[Source passage — start]

This is a big fat zero for at least 10 days of business. Mind you, buying a suit is the last thing that you’d want to do at this moment (so effectively it doesn’t matter whether you actually keep the lights on or not) but the counterparty, the landlord, is going to start feeling a bit of tension, especially when these companies are so close to the brink of wanting to just Chapter 11 themselves out of these agreements. This also explains why companies max out their revolving credit facilities – it is usually the first step before you do a Chapter 11 filing. You want to have enough cash to actually keep things going, otherwise DIP lending at this time is going to be ridiculously expensive.

Even Obsidian Energy (TSX: OBE) managed to get out of massive lease payments in Penn West Center in Calgary – I guess that’s going to be another abandoned commercial building in Calgary soon. Morguard REIT (TSX: MRT.UN) took the hit on that one. That’s what leverage does – all of these carefully planned cash flows balanced with interest payments from debt, and if you lose just a bit of that cash flow, the ratios all go out of whack, covenants get busted, and next thing you know it is a liquidity disaster.

[Source passage — finish]
[Provided material — start]

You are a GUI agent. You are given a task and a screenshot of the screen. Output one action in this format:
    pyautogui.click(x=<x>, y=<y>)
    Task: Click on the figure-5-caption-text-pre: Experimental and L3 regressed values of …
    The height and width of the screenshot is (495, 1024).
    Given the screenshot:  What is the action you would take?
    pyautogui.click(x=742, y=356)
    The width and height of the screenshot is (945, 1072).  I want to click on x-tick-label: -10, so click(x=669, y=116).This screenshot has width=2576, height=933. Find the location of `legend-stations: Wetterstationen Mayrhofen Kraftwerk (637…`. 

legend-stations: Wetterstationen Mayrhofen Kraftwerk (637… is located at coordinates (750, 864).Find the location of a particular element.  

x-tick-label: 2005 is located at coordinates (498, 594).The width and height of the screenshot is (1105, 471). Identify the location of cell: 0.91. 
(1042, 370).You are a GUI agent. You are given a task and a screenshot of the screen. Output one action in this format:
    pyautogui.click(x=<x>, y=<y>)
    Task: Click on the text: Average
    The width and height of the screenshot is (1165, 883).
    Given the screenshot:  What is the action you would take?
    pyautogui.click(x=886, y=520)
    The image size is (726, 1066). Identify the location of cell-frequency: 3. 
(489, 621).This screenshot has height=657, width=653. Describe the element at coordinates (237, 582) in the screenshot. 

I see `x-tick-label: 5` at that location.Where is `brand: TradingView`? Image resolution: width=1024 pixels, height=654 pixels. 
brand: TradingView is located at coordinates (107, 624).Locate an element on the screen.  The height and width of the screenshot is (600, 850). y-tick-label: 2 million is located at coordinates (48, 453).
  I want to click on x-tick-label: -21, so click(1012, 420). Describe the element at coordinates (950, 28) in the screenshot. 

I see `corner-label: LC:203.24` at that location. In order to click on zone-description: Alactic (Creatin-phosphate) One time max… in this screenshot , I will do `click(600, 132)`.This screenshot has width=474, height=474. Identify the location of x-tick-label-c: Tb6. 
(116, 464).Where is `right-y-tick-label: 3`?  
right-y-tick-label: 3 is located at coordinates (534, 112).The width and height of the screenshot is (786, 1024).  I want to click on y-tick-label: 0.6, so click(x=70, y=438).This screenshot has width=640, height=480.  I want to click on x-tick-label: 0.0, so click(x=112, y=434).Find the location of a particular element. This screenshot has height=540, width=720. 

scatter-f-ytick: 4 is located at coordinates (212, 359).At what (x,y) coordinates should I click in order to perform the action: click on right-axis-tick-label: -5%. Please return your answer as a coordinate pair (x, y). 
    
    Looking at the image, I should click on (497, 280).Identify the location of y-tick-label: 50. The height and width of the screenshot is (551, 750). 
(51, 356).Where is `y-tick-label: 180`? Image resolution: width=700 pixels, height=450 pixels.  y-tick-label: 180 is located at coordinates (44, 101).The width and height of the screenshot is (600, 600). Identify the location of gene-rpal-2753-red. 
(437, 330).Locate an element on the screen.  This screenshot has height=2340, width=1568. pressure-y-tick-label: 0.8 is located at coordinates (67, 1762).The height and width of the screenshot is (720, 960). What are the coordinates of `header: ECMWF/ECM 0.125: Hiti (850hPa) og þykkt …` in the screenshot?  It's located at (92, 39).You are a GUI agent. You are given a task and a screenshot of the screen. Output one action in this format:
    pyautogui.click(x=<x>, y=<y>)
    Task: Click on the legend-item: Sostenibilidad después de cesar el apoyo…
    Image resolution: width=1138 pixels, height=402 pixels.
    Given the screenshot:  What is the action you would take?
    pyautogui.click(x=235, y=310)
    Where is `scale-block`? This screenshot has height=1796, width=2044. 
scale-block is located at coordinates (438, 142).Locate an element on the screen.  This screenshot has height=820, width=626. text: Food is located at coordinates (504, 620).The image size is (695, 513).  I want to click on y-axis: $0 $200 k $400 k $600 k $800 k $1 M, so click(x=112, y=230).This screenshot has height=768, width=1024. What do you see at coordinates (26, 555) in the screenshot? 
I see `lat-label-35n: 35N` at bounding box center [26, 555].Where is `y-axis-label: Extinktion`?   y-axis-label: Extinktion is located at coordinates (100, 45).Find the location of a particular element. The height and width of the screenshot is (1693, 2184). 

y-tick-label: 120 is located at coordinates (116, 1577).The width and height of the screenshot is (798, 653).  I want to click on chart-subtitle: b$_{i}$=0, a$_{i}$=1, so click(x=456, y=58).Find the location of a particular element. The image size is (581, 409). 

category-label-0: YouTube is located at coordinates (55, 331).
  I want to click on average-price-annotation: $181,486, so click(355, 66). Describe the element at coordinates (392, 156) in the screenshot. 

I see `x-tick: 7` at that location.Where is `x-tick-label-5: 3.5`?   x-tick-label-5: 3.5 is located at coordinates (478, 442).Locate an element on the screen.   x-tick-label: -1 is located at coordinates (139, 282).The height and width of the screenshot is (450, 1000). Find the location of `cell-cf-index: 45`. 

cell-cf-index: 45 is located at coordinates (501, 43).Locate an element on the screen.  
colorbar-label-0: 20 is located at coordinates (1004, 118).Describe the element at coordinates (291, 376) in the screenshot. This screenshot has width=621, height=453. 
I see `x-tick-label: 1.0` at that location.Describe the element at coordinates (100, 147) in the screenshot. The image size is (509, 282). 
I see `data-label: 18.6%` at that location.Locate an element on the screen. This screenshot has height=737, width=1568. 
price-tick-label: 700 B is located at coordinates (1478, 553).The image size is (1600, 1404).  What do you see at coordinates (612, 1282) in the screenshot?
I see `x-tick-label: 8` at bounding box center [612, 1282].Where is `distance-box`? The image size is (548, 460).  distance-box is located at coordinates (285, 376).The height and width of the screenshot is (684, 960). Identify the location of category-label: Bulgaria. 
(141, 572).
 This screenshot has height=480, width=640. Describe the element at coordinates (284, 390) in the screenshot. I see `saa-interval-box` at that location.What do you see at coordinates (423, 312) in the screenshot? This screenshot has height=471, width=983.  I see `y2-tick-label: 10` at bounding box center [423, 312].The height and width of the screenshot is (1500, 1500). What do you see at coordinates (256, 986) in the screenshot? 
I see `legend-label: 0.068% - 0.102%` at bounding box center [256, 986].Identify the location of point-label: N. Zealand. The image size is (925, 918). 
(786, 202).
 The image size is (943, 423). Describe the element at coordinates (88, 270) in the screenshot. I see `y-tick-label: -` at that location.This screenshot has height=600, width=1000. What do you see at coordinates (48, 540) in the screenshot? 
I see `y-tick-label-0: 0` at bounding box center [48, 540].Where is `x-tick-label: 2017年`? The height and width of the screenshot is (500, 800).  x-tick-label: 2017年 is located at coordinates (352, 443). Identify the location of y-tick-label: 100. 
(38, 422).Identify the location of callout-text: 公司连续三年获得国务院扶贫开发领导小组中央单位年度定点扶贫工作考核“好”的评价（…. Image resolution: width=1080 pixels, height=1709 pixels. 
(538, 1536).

[Provided material — finish]

Your objective: Resume the passage on commercial leases and corporate leverage, picking up right after its final sentence. None of the material is needed here.

Your response:
Insurance companies – those with segregated or guaranteed funds will be paying liabilities, and also they have some of their investment portfolio in risk assets (debt that is no longer safe), although one would suspect they would do better than most. Nobody’s also heard a peep from Warren Buffett yet, back in the 2008-2009 days, you had him making $5, $10 billion preferred share deals with Bank of America, and Goldman Sachs during the bottom of the crisis. Nothing to that scale yet. Or perhaps he’s just buying back stock?

It’s also encouraging to see Costco doing as well as it has been. They should be declared a “too important to fail” national security company. Must say in my last visit, their supply chains are still looking mighty good. The employees are doing real hero’s work. Compared to Loblaw (TSX: L) chains (including Superstore, and Shopper’s Drug Mart), night and day difference. It shows.

What’s India’s secret? Over a billion population, but 194 reported cases to date…

Finally… where’s the climate emergency now? From a social/cultural standpoint, I think this event has given everybody a very healthy dose of perspective as to what happens when things go really dysfunctional, and the fact of how smoothly things have been running to date – do we really want to be throwing sand into the gears in the future once this is all said and done?

There’s still too much to look at out there. Found an interesting small software company that feels Constellation Software-ish but sadly without the management that has a huge ownership stake.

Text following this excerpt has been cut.